---------- Material provided
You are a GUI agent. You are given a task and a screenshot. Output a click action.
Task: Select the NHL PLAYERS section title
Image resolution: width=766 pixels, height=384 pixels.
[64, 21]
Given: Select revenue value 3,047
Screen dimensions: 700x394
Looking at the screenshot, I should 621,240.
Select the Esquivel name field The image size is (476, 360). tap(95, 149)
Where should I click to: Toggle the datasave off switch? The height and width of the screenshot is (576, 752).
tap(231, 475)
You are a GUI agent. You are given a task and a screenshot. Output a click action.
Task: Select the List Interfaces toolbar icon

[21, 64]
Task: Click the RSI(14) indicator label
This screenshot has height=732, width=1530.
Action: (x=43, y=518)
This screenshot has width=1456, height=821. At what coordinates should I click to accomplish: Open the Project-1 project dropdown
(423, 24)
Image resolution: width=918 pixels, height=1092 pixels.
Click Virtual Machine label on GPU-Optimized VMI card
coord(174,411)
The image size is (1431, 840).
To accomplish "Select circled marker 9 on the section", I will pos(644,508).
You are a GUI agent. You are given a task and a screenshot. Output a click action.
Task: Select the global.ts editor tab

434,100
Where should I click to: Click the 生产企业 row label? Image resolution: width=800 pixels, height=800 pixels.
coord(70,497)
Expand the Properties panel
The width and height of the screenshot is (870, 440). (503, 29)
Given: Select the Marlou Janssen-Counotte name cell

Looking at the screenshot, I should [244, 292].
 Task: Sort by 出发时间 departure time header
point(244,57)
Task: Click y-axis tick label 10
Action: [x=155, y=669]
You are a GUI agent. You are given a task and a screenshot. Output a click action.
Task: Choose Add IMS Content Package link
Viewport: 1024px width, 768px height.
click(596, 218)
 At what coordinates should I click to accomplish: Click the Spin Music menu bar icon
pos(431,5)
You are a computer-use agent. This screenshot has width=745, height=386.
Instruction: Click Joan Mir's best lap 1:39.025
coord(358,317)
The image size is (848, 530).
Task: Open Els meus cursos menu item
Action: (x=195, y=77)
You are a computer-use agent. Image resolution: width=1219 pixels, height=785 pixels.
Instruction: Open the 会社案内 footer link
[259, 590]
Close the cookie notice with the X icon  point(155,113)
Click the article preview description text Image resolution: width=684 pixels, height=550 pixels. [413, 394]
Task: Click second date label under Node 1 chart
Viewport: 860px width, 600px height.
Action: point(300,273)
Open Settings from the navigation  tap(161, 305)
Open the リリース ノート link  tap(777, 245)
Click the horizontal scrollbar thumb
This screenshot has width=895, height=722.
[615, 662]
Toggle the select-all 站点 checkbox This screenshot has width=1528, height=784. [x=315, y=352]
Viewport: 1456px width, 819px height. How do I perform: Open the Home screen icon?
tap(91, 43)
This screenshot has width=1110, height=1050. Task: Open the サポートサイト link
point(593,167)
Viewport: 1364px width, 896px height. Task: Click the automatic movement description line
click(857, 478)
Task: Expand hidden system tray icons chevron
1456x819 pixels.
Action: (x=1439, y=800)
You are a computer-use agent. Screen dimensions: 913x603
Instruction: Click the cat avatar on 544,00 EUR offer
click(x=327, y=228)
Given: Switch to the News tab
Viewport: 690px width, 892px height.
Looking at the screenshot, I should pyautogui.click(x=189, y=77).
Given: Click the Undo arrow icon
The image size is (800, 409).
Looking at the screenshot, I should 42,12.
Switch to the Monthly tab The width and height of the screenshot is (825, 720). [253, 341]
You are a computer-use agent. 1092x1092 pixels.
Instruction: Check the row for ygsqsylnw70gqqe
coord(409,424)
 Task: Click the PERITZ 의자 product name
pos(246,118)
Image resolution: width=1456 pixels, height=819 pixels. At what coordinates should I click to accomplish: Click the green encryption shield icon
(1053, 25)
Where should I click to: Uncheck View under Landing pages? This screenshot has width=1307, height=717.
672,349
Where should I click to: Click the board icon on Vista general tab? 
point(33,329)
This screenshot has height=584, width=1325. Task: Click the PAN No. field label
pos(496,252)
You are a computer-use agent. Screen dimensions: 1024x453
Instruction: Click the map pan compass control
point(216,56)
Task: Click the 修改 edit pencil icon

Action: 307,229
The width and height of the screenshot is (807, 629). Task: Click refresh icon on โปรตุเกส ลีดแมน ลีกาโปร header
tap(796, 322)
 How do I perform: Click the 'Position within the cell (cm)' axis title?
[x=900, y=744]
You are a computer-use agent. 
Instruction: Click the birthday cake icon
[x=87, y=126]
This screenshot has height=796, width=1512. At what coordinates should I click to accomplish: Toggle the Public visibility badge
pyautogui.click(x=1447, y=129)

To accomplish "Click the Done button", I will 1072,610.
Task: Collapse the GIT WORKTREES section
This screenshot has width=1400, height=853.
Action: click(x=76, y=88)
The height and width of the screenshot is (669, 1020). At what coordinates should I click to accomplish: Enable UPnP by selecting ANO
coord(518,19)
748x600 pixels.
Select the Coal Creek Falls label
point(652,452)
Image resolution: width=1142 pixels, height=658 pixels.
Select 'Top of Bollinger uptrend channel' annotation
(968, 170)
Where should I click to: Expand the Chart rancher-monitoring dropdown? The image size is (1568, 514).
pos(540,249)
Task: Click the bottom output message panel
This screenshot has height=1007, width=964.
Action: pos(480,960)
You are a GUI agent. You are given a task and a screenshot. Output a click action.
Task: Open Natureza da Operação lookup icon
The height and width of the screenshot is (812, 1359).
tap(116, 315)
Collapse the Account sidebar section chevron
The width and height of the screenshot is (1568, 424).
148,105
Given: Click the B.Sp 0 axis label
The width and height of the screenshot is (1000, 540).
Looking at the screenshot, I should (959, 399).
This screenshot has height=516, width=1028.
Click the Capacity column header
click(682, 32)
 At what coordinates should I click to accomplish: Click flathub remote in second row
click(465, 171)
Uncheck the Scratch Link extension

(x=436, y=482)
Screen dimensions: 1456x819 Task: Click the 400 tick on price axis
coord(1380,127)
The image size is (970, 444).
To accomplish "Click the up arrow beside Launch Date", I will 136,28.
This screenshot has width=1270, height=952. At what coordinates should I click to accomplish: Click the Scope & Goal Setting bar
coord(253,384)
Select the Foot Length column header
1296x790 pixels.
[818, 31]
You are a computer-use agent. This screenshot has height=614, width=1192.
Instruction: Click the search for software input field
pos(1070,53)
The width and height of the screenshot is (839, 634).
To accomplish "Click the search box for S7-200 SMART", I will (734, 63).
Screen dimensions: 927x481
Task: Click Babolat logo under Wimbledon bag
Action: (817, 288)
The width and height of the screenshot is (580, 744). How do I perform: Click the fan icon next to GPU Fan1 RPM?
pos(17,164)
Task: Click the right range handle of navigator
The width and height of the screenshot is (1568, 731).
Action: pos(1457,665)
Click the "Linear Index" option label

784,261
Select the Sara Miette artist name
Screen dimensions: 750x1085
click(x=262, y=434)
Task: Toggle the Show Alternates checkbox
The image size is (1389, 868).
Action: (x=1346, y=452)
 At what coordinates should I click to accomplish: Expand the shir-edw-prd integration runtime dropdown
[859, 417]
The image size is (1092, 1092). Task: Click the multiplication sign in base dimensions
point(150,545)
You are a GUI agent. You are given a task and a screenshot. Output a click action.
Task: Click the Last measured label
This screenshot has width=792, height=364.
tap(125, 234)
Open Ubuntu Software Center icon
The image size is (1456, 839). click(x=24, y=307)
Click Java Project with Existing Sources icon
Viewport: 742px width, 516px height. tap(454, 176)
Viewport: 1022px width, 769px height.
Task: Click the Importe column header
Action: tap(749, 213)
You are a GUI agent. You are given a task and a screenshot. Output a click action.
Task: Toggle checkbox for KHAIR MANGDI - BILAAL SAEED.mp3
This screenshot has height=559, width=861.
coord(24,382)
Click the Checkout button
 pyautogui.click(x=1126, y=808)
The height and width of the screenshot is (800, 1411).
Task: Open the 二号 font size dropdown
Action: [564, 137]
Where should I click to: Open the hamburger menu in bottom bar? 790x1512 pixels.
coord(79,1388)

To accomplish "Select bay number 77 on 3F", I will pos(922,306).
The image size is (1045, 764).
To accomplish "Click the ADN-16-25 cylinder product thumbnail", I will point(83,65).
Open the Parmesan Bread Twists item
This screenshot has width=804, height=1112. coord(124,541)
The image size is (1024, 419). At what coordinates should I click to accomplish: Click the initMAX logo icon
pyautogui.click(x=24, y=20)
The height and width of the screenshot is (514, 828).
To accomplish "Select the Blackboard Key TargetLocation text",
--------------------
_Written request_.
Return the rows above unchanged, beginning with the very first line and continuing through the line that contains "Action: [x=155, y=669]", including both of those lines.

_Task solution_.
You are a GUI agent. You are given a task and a screenshot. Output a click action.
Task: Select the NHL PLAYERS section title
Image resolution: width=766 pixels, height=384 pixels.
[64, 21]
Given: Select revenue value 3,047
Screen dimensions: 700x394
Looking at the screenshot, I should 621,240.
Select the Esquivel name field The image size is (476, 360). tap(95, 149)
Where should I click to: Toggle the datasave off switch? The height and width of the screenshot is (576, 752).
tap(231, 475)
You are a GUI agent. You are given a task and a screenshot. Output a click action.
Task: Select the List Interfaces toolbar icon

[21, 64]
Task: Click the RSI(14) indicator label
This screenshot has height=732, width=1530.
Action: (x=43, y=518)
This screenshot has width=1456, height=821. At what coordinates should I click to accomplish: Open the Project-1 project dropdown
(423, 24)
Image resolution: width=918 pixels, height=1092 pixels.
Click Virtual Machine label on GPU-Optimized VMI card
coord(174,411)
The image size is (1431, 840).
To accomplish "Select circled marker 9 on the section", I will pos(644,508).
You are a GUI agent. You are given a task and a screenshot. Output a click action.
Task: Select the global.ts editor tab

434,100
Where should I click to: Click the 生产企业 row label? Image resolution: width=800 pixels, height=800 pixels.
coord(70,497)
Expand the Properties panel
The width and height of the screenshot is (870, 440). (503, 29)
Given: Select the Marlou Janssen-Counotte name cell

Looking at the screenshot, I should [244, 292].
 Task: Sort by 出发时间 departure time header
point(244,57)
Task: Click y-axis tick label 10
Action: [x=155, y=669]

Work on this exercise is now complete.